Brief 1.
Based on the family history passage, answer yes or no to each statement and quote the words of the passage that decide it: (a) Helen Osgood's mother died of diphtheria; (b) Aunt Grace Dean taught the violin; (c) Jessie worked as an accountant at the main Cambridge office of the New England Confectionary Company.
Brief 2.
Reproduce the part of the family history passage that begins at the words "My father’s parents, Helen" and ends after the words "in Cochituate, Mass.).".

My father’s parents, Helen and George Osgood, were lifelong New Englanders who grew up within large extended families in Malden and Newburyport, Massachusetts, respectively. My Grandmother Osgood grew up in Oak Grove in Malden after her mother died of diphtheria while her father was deployed to Cuba during the Spanish-American War.

My grandmother was raised by her mother’s sister, my Aunt Grace Dean, who never married and was a professional musician, playing and teaching piano and the trumpet in hotels around New England. Aunt Grace’s parents owned the dairy store on the corner in Oak Grove (the milk came from a family farm in Cochituate, Mass.).

Across the street my Grandmother’s Magee grandparents (originally from Nova Scotia) owned the grocery store. She had several Dean uncles who also lived in Oak Grove and taught the French horn and the bassoon. Her father owned a legal stationery business in Boston and was an official in the American Legion. My Grandfather Osgood had a sister, Jessie, who never married and was an accountant with the New England Confectionary Company (NECCO) at its main Cambridge office. His other sister, Mollie, married the Chief Engineer of the New Haven railroad and I saw a lot of her when I attended college.

Extracted rows
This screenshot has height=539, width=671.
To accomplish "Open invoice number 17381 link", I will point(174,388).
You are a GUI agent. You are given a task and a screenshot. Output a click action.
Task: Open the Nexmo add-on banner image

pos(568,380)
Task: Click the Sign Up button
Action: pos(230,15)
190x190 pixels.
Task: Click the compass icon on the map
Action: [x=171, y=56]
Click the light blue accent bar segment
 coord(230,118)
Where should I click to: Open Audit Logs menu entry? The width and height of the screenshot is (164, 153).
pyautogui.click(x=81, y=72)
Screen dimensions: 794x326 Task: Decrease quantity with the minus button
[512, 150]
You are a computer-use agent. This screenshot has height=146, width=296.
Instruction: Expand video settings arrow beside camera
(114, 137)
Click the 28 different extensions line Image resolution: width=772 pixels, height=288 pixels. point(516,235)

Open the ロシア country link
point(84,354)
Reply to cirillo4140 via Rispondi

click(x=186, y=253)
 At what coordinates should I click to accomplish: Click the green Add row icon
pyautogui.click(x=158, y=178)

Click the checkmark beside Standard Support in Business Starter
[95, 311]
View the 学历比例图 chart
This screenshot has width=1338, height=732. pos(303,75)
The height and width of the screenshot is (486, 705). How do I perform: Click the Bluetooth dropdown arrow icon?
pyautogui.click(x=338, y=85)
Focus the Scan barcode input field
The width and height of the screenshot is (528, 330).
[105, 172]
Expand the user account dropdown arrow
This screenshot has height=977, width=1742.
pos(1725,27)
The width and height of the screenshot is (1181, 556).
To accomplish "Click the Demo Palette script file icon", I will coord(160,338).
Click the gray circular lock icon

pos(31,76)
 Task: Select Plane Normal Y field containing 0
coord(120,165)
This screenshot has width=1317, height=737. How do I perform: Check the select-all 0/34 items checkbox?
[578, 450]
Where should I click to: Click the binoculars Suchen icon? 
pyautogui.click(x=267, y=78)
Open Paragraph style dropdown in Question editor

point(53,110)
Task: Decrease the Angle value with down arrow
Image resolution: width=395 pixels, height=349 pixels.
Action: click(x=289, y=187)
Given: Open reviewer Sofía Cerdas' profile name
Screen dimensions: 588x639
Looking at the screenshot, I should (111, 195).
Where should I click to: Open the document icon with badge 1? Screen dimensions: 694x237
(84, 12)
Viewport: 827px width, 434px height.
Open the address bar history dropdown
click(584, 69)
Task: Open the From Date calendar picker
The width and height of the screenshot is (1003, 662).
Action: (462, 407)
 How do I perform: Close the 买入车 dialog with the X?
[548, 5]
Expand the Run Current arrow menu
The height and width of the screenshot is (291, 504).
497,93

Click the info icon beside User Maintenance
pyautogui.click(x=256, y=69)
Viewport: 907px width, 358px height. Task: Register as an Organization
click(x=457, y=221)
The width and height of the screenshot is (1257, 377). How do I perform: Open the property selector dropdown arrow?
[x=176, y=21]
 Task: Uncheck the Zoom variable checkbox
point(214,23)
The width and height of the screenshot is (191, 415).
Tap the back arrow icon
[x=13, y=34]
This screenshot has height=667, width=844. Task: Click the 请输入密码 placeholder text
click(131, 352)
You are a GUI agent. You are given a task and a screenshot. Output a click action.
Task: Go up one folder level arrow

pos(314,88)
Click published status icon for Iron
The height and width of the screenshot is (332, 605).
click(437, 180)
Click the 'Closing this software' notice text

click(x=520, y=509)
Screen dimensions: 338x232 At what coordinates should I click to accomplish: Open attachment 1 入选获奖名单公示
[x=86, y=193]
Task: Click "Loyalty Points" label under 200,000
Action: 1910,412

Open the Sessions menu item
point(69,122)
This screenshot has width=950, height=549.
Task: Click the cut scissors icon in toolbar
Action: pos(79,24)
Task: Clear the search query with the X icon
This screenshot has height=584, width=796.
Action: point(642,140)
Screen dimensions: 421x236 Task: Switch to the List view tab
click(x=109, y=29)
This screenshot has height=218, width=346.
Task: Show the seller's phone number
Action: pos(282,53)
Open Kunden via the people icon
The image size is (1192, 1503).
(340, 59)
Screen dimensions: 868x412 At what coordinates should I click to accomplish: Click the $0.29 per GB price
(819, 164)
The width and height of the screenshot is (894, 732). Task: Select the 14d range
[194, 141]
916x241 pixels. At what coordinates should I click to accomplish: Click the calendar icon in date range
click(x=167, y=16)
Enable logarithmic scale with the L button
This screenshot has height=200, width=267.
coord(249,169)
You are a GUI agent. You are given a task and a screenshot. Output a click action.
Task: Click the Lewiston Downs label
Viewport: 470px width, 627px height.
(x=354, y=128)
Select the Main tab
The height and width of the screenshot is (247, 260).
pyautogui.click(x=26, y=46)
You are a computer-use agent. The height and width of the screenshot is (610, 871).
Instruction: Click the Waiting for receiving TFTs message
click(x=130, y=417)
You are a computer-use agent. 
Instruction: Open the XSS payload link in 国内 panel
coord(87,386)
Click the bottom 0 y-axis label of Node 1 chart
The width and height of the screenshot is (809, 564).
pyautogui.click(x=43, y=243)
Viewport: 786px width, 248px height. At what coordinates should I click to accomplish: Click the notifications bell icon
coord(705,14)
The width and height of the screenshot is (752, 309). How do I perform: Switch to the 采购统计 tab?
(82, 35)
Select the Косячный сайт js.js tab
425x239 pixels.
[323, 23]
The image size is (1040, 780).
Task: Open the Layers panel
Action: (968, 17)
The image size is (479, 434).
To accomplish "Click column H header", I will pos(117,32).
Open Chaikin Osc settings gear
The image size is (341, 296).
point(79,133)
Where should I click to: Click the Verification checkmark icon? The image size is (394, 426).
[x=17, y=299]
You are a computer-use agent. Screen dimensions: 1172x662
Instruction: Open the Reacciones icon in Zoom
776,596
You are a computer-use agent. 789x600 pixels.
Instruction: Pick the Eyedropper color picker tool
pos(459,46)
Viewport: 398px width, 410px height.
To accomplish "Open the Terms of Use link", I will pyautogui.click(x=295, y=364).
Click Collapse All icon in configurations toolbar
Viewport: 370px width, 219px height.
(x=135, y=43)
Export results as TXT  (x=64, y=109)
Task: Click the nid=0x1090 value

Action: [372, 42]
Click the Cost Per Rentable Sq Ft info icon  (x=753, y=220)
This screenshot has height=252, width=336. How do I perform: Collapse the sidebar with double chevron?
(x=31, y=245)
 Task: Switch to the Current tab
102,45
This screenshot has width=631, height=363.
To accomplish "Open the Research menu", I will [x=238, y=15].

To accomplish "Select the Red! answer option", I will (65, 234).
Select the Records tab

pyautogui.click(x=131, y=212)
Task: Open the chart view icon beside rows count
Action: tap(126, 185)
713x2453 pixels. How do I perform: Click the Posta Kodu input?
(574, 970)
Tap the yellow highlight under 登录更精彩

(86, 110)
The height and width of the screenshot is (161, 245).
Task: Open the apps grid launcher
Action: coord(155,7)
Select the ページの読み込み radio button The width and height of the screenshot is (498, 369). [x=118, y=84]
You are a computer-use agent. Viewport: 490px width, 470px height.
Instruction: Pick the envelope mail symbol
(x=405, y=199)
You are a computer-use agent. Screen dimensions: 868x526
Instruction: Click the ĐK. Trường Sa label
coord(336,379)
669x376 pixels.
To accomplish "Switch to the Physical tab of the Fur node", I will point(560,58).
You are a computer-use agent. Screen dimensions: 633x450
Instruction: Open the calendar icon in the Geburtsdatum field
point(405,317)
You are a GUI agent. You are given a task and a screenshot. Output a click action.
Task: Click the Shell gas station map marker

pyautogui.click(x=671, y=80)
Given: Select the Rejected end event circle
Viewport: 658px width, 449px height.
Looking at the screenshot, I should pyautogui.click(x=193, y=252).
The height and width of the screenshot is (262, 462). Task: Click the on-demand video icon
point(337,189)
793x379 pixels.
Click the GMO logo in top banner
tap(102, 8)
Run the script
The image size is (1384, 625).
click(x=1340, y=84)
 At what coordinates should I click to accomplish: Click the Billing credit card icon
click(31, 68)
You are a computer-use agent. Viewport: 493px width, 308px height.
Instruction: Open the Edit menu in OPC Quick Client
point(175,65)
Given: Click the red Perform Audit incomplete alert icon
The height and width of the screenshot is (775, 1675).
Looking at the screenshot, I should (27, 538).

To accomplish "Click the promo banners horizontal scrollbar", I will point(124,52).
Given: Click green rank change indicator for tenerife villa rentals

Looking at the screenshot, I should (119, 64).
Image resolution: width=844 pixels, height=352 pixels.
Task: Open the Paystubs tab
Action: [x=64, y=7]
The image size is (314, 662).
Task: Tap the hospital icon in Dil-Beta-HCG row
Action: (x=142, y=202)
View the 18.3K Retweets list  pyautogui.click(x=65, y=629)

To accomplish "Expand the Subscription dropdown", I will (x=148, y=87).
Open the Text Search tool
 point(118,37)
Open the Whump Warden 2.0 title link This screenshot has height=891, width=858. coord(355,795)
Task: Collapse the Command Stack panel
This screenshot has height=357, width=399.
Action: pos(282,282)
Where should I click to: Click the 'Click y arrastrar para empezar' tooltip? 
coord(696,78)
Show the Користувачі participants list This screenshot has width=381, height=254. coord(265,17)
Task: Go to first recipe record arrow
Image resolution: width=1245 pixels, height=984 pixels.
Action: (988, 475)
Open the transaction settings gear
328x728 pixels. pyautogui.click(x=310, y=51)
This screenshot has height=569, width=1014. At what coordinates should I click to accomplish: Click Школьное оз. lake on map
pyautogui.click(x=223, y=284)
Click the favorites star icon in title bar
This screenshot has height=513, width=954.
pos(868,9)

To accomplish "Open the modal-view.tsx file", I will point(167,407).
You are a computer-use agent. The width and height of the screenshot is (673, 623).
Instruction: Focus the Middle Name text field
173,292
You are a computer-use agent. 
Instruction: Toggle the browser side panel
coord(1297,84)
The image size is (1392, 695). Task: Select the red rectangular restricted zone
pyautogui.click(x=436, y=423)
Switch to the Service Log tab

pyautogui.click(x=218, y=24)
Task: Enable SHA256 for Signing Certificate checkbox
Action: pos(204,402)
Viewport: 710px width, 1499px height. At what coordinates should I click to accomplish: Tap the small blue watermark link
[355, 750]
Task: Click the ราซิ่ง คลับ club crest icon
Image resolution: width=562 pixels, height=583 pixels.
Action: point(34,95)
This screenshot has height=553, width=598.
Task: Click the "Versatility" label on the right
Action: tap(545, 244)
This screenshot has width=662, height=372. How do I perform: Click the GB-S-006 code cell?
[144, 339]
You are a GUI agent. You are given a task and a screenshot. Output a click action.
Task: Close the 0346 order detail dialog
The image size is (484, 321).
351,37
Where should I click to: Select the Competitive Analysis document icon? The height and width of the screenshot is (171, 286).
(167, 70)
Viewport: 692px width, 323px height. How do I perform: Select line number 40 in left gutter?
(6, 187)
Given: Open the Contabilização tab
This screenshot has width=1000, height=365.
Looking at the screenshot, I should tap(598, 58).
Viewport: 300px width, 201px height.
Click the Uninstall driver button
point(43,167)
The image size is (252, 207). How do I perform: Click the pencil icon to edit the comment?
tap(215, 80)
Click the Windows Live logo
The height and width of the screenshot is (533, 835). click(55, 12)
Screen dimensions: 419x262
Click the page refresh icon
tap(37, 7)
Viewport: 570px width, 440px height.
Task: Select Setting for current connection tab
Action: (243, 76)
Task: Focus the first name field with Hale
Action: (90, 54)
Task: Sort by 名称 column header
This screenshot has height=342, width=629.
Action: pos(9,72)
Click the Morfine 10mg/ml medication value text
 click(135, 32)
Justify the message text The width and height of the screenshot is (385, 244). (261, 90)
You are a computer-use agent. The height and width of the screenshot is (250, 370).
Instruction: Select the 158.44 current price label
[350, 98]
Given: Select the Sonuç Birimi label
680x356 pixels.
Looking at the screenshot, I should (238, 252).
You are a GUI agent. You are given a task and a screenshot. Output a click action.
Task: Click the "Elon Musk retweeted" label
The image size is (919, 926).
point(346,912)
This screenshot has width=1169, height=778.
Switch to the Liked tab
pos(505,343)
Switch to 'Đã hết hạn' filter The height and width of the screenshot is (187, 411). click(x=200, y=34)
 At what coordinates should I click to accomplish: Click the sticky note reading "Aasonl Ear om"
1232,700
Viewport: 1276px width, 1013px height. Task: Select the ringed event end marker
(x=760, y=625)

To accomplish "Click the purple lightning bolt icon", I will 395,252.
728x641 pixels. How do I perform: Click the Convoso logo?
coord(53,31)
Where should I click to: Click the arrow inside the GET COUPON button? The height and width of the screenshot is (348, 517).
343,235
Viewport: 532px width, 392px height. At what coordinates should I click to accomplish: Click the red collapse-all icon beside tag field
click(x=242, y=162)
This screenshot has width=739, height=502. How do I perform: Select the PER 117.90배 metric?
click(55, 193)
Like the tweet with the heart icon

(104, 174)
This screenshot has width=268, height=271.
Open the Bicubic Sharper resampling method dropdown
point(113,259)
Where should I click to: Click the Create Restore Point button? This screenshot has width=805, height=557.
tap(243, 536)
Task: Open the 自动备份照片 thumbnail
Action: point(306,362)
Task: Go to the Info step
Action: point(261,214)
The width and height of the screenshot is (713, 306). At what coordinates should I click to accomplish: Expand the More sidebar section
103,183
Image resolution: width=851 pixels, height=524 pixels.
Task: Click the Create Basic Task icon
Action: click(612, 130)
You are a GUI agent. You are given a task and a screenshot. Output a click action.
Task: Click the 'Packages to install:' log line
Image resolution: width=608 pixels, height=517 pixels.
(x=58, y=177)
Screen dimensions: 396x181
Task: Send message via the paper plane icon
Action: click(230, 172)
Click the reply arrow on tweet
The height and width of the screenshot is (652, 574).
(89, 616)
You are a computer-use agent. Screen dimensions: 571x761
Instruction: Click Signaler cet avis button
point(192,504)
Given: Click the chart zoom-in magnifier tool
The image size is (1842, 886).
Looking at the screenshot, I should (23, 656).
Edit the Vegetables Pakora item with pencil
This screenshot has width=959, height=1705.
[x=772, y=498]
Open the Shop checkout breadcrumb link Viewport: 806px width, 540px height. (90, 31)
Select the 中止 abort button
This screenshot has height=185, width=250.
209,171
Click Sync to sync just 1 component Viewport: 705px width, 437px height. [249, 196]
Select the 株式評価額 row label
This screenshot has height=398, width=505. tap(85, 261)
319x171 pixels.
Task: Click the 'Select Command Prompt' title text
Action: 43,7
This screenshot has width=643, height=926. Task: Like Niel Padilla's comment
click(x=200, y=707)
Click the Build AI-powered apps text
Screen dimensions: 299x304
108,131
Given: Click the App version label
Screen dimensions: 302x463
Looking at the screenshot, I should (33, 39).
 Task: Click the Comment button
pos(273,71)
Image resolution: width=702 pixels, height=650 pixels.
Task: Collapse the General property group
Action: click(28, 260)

Result 1.
(a) Yes: "her mother died of diphtheria while her father was deployed to Cuba during the Spanish-American War"
(b) No: "playing and teaching piano and the trumpet in hotels around New England"
(c) Yes: "was an accountant with the New England Confectionary Company (NECCO) at its main Cambridge office"

Result 2.
My father’s parents, Helen and George Osgood, were lifelong New Englanders who grew up within large extended families in Malden and Newburyport, Massachusetts, respectively. My Grandmother Osgood grew up in Oak Grove in Malden after her mother died of diphtheria while her father was deployed to Cuba during the Spanish-American War.

My grandmother was raised by her mother’s sister, my Aunt Grace Dean, who never married and was a professional musician, playing and teaching piano and the trumpet in hotels around New England. Aunt Grace’s parents owned the dairy store on the corner in Oak Grove (the milk came from a family farm in Cochituate, Mass.).